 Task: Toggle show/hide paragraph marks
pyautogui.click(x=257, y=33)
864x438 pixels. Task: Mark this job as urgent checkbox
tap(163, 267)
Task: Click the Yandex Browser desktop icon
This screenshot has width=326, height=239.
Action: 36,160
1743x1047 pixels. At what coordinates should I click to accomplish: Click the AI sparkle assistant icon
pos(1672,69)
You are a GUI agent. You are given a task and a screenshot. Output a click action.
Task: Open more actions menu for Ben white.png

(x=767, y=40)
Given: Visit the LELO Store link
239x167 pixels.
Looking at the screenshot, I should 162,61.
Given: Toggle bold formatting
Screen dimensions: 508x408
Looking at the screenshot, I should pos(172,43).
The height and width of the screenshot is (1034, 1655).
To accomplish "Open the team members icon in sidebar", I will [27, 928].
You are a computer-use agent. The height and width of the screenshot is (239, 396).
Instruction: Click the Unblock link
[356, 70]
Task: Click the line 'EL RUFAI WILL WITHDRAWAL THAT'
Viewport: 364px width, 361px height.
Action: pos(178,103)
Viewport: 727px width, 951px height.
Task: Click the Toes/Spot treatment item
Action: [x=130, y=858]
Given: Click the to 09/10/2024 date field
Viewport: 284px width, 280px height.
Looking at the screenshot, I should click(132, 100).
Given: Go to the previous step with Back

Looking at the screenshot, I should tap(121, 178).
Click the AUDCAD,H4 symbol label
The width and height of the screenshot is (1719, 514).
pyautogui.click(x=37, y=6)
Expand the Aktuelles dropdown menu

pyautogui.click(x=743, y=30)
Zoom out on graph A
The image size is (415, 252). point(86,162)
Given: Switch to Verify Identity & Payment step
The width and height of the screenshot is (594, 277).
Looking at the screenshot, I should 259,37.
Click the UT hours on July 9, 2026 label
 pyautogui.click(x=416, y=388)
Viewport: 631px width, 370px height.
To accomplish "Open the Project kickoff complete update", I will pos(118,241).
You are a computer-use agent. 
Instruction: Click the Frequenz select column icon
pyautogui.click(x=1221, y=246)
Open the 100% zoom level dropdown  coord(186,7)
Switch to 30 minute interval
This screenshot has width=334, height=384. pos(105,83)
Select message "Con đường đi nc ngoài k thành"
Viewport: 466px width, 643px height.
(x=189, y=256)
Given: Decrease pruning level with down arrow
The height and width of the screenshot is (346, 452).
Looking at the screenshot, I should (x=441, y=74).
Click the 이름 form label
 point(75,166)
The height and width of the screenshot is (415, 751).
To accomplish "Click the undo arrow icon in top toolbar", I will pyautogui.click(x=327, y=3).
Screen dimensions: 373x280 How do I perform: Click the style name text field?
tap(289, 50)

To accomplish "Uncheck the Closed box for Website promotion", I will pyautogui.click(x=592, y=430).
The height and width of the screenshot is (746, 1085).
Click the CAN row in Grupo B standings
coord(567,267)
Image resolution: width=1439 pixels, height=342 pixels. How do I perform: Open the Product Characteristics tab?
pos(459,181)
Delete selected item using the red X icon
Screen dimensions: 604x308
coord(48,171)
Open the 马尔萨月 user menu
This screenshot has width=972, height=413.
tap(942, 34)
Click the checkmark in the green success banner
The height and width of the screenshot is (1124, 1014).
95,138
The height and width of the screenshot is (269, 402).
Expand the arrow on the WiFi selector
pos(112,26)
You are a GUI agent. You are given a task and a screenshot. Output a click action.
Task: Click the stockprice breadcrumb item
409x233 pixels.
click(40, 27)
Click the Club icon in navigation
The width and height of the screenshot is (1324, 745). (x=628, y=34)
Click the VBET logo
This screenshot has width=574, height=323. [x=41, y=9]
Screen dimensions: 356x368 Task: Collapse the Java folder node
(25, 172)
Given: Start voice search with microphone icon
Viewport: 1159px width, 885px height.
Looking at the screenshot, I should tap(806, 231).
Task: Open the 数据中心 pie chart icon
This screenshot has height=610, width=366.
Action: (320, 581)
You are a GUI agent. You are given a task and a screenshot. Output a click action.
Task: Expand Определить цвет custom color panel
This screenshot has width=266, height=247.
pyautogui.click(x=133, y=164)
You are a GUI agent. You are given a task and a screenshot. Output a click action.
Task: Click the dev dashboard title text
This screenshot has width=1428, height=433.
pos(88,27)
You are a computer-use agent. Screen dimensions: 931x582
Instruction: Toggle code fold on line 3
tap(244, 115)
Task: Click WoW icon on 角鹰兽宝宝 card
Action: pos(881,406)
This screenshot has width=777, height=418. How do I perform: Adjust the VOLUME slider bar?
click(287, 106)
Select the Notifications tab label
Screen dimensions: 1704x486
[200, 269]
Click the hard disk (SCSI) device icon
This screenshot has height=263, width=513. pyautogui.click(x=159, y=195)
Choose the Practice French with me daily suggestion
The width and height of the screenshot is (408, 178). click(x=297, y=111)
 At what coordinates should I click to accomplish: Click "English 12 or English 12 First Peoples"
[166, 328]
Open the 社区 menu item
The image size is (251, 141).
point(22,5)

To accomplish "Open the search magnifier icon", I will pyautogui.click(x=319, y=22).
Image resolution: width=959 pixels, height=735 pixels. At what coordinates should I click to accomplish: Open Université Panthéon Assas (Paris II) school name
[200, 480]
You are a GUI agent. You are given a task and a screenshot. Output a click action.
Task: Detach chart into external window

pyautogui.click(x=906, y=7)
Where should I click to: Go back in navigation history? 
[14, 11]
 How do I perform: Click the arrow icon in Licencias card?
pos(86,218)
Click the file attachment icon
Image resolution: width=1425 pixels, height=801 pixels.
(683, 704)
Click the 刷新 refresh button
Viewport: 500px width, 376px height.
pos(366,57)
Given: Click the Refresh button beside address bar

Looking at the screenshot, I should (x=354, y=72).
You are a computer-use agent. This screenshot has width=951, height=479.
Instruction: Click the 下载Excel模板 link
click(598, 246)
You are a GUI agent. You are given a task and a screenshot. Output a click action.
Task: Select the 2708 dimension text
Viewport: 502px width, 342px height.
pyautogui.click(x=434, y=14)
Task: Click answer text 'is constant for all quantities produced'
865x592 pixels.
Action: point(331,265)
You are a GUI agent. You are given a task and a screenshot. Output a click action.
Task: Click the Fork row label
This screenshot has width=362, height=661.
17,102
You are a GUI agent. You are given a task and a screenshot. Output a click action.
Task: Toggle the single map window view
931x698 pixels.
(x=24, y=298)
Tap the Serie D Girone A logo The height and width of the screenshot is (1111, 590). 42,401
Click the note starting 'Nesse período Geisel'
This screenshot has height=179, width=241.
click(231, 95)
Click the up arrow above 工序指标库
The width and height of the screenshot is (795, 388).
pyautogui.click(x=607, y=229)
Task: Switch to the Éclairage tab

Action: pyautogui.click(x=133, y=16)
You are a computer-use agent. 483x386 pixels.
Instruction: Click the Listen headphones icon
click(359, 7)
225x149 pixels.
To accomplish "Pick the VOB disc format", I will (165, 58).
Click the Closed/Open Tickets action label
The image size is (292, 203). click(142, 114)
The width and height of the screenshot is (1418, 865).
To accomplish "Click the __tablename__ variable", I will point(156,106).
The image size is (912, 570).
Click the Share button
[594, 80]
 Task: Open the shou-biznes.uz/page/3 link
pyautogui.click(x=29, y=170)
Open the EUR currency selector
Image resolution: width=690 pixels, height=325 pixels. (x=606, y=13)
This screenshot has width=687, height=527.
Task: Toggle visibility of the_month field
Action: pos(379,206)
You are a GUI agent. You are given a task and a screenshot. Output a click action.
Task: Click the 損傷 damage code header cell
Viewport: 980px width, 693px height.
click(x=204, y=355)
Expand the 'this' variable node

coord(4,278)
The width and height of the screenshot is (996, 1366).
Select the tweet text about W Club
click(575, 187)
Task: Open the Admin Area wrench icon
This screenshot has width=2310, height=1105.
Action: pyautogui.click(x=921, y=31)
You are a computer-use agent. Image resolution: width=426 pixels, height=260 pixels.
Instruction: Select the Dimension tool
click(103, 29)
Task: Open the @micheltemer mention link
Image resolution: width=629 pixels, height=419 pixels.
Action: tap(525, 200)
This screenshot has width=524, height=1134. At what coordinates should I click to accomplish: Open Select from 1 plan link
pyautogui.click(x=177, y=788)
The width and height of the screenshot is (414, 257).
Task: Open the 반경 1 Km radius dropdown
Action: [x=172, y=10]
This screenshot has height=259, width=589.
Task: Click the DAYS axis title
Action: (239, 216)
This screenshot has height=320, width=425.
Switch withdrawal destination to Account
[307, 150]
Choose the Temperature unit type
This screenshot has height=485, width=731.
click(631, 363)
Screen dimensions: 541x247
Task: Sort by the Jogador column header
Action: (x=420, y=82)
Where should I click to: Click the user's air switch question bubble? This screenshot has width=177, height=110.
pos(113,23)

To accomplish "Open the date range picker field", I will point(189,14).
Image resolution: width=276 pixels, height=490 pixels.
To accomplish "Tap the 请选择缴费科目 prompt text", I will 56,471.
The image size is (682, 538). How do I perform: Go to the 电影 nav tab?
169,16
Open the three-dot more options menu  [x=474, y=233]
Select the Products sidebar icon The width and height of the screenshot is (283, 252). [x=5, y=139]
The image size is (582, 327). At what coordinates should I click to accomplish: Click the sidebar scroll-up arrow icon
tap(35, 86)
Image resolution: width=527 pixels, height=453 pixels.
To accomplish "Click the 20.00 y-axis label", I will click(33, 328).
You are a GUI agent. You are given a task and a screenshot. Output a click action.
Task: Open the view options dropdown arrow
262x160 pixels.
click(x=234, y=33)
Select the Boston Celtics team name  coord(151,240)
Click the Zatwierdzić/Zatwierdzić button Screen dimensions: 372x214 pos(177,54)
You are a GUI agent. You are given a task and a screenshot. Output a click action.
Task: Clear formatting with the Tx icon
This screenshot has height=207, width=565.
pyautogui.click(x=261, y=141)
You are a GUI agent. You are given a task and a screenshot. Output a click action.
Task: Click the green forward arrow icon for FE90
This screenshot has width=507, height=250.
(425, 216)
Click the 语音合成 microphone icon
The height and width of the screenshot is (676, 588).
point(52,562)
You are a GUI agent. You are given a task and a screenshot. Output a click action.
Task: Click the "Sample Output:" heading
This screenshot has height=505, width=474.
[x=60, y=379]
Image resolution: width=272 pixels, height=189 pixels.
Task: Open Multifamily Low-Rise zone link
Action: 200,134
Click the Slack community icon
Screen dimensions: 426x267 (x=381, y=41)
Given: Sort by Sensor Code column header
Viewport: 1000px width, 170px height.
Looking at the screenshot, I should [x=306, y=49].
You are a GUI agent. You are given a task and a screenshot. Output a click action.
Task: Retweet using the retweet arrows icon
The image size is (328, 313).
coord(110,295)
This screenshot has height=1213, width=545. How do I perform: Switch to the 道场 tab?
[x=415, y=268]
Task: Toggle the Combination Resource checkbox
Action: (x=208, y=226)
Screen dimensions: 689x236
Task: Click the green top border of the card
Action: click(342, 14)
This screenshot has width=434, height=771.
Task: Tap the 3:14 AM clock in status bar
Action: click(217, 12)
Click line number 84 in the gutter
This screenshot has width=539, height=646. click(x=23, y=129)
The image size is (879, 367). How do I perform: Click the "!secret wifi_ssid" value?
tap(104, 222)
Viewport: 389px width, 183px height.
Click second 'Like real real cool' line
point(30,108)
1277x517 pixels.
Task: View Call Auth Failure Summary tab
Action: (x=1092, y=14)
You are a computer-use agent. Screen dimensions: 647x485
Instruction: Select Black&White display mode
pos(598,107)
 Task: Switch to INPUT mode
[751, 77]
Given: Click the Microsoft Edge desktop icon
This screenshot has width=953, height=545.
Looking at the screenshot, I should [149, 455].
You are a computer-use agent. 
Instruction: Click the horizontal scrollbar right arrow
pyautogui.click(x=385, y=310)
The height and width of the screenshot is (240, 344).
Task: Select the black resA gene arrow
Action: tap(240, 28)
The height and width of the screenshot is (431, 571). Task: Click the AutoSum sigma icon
━━━━
__REQUIRED ACTION__. For every line in the listing above that mentions the word "options", make a copy.

__WRITTEN SOLUTION__.
Open the three-dot more options menu  [x=474, y=233]
Task: Open the view options dropdown arrow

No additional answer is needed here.